Task details:
Repeat, exactly as written, the lines of the records below from the first through the line with "Given: Switch to the 7d stats tab", but none past it.

Source data:

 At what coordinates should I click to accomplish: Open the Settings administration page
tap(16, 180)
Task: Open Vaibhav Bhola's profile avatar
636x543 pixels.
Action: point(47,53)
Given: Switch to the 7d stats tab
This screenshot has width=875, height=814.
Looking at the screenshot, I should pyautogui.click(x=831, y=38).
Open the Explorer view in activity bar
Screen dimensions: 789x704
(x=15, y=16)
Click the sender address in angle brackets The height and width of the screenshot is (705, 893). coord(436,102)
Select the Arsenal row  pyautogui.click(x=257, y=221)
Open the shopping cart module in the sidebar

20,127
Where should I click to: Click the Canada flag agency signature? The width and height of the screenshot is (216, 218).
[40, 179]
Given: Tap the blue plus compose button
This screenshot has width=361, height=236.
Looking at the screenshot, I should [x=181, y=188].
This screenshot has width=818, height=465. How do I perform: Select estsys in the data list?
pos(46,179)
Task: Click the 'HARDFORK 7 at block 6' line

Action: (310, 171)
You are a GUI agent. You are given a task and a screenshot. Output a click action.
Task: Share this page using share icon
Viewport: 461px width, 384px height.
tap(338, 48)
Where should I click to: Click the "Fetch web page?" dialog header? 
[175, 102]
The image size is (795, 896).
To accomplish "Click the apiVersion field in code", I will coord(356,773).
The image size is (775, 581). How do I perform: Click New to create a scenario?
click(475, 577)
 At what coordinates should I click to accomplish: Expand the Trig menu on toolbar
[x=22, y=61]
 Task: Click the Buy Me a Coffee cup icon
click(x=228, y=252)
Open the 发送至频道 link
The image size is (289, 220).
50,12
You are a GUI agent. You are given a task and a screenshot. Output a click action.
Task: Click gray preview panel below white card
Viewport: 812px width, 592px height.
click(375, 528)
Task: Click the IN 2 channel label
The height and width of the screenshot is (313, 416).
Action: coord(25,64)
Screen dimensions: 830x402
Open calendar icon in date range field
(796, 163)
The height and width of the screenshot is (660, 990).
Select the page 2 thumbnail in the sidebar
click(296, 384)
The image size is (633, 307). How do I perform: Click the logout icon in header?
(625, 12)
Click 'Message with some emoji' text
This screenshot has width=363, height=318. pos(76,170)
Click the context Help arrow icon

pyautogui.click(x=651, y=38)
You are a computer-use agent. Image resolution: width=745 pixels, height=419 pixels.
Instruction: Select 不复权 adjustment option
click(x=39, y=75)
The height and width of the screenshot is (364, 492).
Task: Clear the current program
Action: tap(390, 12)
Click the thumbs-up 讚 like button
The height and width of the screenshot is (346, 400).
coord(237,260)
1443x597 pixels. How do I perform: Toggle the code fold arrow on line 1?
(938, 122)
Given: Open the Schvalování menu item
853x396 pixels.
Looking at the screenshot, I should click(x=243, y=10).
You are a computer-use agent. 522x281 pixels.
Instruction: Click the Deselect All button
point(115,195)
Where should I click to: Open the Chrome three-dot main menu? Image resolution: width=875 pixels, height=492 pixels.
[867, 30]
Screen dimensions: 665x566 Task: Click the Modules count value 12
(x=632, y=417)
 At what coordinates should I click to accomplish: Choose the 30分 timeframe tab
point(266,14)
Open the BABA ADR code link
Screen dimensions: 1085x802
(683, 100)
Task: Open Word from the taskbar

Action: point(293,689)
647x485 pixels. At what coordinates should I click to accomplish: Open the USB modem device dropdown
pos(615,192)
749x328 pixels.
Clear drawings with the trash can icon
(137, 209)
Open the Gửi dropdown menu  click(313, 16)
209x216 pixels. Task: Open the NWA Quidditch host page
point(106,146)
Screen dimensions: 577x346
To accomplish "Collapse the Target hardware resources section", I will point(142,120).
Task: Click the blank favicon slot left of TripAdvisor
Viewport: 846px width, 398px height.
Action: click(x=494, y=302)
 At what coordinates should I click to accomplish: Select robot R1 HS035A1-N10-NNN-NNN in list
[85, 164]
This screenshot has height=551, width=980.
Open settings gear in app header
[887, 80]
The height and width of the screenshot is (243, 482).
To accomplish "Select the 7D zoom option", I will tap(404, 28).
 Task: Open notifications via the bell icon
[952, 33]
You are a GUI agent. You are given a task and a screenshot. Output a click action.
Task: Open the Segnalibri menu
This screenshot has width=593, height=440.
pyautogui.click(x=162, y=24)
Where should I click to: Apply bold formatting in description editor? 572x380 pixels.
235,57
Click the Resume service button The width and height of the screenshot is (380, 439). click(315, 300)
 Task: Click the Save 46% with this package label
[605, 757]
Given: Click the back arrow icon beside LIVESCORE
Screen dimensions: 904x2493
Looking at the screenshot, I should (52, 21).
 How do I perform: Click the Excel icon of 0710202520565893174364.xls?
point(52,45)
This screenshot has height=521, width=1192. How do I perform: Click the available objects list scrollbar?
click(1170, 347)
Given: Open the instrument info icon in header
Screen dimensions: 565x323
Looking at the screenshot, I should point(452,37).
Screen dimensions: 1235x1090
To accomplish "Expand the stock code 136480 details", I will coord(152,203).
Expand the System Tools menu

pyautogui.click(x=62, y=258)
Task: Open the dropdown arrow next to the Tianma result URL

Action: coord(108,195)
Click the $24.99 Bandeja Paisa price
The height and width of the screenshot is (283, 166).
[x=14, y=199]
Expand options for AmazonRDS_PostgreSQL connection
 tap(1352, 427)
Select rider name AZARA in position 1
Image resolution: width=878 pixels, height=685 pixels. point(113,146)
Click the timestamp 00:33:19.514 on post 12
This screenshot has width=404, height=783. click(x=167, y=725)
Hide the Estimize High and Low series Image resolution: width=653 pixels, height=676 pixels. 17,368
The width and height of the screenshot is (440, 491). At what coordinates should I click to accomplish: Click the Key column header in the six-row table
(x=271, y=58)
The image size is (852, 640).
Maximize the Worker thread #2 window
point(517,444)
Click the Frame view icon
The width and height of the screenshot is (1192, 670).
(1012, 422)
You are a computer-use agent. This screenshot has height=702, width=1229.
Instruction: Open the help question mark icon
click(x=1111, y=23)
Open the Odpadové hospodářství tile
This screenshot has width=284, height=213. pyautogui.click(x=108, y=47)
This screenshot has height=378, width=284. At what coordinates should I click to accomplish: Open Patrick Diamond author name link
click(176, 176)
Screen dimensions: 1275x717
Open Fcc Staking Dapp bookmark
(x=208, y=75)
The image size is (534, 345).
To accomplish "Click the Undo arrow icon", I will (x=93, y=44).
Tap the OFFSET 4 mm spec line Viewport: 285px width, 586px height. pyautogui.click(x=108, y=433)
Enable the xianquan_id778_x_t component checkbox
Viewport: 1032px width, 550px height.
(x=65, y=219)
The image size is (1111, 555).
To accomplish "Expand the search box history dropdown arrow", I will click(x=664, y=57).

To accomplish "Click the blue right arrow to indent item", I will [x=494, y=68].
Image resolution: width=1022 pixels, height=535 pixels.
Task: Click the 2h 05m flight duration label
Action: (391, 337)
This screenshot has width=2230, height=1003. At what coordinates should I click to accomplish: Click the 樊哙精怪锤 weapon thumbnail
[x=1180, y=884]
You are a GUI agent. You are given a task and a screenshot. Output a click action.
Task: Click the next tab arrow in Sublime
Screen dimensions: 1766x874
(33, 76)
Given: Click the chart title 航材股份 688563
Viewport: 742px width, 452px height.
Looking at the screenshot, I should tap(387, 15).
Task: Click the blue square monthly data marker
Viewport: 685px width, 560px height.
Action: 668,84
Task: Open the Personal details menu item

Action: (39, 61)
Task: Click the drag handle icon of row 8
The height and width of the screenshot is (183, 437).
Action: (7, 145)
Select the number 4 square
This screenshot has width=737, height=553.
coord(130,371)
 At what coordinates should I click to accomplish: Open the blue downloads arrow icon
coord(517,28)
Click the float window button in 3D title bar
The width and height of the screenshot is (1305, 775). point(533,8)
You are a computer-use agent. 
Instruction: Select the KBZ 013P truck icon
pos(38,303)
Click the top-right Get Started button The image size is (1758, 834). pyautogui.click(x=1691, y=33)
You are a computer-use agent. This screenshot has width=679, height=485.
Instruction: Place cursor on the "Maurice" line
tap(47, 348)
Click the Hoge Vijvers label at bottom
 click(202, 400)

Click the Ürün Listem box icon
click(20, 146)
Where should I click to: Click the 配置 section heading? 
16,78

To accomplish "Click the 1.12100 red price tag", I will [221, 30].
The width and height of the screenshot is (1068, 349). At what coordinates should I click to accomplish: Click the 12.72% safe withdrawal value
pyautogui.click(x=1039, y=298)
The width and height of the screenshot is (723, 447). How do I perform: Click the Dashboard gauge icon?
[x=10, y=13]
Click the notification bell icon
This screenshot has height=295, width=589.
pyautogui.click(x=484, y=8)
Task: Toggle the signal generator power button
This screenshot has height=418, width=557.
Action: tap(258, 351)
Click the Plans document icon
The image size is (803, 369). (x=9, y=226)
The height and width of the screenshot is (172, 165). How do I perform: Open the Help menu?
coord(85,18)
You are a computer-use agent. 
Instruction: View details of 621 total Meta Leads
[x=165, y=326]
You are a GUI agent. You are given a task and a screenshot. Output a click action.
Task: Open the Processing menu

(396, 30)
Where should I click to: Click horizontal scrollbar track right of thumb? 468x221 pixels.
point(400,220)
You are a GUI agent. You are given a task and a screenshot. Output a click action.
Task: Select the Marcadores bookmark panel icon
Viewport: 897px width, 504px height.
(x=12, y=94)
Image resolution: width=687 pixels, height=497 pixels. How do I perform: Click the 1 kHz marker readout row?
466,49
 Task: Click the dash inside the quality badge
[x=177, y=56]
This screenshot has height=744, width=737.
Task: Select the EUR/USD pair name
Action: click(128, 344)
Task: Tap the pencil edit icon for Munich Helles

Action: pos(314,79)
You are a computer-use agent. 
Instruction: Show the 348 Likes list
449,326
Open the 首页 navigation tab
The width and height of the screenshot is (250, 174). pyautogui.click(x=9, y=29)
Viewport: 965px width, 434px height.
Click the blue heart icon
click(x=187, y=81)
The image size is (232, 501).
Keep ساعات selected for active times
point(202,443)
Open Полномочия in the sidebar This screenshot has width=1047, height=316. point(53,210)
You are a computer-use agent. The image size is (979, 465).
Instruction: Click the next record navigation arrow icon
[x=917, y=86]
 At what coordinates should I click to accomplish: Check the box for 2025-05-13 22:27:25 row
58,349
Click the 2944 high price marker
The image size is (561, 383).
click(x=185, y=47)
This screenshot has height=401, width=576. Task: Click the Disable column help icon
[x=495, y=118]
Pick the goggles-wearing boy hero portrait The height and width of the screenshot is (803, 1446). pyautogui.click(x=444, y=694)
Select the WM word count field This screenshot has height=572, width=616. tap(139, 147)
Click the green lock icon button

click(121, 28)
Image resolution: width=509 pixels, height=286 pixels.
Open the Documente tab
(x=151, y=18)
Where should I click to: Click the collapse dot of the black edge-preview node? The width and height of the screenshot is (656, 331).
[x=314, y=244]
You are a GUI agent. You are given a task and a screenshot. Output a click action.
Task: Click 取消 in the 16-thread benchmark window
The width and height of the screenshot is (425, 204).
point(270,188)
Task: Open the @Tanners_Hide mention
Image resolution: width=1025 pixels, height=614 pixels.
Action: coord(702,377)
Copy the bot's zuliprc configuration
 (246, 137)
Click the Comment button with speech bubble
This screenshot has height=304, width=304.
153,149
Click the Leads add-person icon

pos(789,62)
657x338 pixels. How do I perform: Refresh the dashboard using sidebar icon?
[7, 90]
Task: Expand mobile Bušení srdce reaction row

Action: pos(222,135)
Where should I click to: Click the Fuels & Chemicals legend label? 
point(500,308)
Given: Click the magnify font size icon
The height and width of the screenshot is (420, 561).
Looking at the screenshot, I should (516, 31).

Exercise output:
 At what coordinates should I click to accomplish: Open the Settings administration page
tap(16, 180)
Task: Open Vaibhav Bhola's profile avatar
636x543 pixels.
Action: point(47,53)
Given: Switch to the 7d stats tab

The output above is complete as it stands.